Sim, em 2002 fui para a OT. Fazia só hip hop e foi graças a este género que comecei a escrever as minhas letras, porque no hip hop tens de escrever as tuas letras. O Funaná eu ouvia só em casa. Quando era adolescente, queria ser cool, ouvir o Tupac, a cena americana que chegava a Portugal. Fui muito influenciado pelo american dream. Em 2008 já canto uma morna dedicada à minha mãe, em crioulo, mas é quando vou a Cabo Verde, em 2010, que tudo muda: as sessões de terço com a minha avó, seguidas de jantares com 30 pessoas a contar as histórias do quotidiano, dos campos e da agricultura. Tudo isso me inspirou. Comecei a escrever e em 2013 nasce o álbum Eva, em homenagem à minha sobrinha. É quando ela nasce, de um parto difícil, que ganho coragem e decido apresentar-me como Dino d’Santiago.
Depois de Eva, vem Mundu Nôbu, que é um êxito enorme e te leva a ganhar as principais categorias dos Prémios Play. Este ano lançaste o Kriola...
Kriola é o álbum sobre a linha de Sintra que fala a língua da Cesária Évora. Que fala da agressão que Cláudia Simões sofreu, que fala do assassinato de Luís Giovani. Mas é um disco que vem para unir. É sobre esta cultura que se multiplica e se assume, com os seus sons misturados, sobre a multiculturalidade que sentes no teatro, no cinema, na moda. Kriola vem celebrar isso. Há mais de 14 crioulos de base lexical portuguesa, há mais que nos une do que nos divide.
O tema Kriolo, com o Julinho KSD, é mesmo uma celebração, branco com o preto é uma geração de ouro, cantamos nós em crioulo. Nhôs Obi — Escutem, em português — tema com o Vado MKA, é mesmo sobre tudo o que acontece de mau nas comunidades negras, nos bairros, mas que não tem a importância devida nas notícias. Com este tema senti que podia morrer agora e deixava a minha mensagem dita. A letra fala de como matam os nosso filhos para, de forma indireta, enterrarem as nossas mães; fala sobre essa pressão constante para te mostrar que não és daqui e que, à menor crise no país, essas comunidades são as primeiras a ser atacadas. No Kriola assumo tudo e peço que entrem na roda, que façamos parte do mesmo círculo, que venham beber da cultura que tanto temem e percebam o quanto nós bebemos da vossa cultura.
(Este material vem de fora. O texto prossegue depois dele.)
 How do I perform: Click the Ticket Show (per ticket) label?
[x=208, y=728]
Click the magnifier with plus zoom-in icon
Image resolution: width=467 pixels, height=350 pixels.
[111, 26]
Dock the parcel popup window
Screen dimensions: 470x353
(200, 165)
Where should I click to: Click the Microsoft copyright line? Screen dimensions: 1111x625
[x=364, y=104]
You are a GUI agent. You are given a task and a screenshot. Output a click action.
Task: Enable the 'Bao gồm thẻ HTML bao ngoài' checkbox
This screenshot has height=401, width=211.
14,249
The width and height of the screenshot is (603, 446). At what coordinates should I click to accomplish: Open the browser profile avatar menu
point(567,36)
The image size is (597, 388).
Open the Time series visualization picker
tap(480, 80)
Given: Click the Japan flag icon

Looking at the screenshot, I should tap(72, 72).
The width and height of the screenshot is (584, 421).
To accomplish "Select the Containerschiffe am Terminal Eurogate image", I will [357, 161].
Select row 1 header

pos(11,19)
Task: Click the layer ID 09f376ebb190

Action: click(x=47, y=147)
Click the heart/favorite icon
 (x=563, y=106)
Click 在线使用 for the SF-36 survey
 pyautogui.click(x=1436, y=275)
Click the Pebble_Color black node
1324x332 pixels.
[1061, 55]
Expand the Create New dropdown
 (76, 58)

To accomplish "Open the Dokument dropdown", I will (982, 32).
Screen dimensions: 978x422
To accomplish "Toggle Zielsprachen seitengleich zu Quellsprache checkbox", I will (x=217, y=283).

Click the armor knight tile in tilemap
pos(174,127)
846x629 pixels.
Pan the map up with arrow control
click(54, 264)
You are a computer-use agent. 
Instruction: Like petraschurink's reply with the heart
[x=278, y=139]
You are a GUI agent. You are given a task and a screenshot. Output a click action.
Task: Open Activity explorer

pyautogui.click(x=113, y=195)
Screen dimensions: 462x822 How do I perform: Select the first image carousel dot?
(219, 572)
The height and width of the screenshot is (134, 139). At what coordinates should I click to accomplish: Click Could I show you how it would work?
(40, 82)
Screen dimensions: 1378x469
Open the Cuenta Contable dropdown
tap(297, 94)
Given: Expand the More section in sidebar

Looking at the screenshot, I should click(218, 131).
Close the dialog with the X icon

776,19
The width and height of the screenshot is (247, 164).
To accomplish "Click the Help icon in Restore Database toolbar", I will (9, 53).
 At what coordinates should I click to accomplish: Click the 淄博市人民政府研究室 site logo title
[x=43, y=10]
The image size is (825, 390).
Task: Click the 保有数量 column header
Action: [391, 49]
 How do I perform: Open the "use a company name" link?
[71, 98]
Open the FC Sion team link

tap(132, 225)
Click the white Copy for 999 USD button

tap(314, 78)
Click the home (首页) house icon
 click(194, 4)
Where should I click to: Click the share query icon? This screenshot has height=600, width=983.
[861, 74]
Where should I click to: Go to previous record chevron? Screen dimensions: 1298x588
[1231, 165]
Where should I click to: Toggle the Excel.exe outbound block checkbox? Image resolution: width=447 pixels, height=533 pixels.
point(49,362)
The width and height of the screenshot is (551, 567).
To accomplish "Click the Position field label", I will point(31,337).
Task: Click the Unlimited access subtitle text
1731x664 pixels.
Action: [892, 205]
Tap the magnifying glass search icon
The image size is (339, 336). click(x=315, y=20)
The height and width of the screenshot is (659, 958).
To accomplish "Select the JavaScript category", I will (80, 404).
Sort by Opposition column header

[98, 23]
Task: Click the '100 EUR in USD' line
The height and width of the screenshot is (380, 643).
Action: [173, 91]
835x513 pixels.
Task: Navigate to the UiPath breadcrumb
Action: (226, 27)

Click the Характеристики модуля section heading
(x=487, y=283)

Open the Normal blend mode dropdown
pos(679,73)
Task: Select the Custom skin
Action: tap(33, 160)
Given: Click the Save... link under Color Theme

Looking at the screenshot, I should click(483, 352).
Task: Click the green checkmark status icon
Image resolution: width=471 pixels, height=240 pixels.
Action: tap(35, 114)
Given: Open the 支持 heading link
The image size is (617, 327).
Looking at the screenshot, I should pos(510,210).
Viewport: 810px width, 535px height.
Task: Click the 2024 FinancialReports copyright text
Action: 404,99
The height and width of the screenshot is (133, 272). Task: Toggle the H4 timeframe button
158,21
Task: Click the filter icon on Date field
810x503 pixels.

Saiu num momento muito delicado das vidas de todos…
Kriola foi lançado em pleno início do confinamento da pandemia. A editora tinha algumas dúvidas sobre se seria o momento, mas eu senti que era uma responsabilidade minha. Sou de uma geração em que nos sentávamos ao domingo, com a família, a ouvir os discos novos. O país estava confinado, toda a gente estava em casa, era o momento. E foi um êxito. A Rolling Stone, a Folha de São Paulo,o Público, o Expresso, todos me deram destaque. O álbum acabou por receber mais atenção. Os jornalistas identificaram-se com os temas, com a urgência. Tiveram tempo para ouvir com atenção e esmiuçar. Valeu a pena. Primeiro foi editado digitalmente com 8 temas e agora, em Novembro, sai em CD e Vinil com 4 novidades: uma versão do tema My Lover. Com o Nelson Freitas, Morna, dedicado aos refugiados e que foi lançado na plataforma Colors, e os temas Flan Pamodi e Chega pra Lá.
Publicado originalmente no 1º número da revista Loulé, dezembro 2020.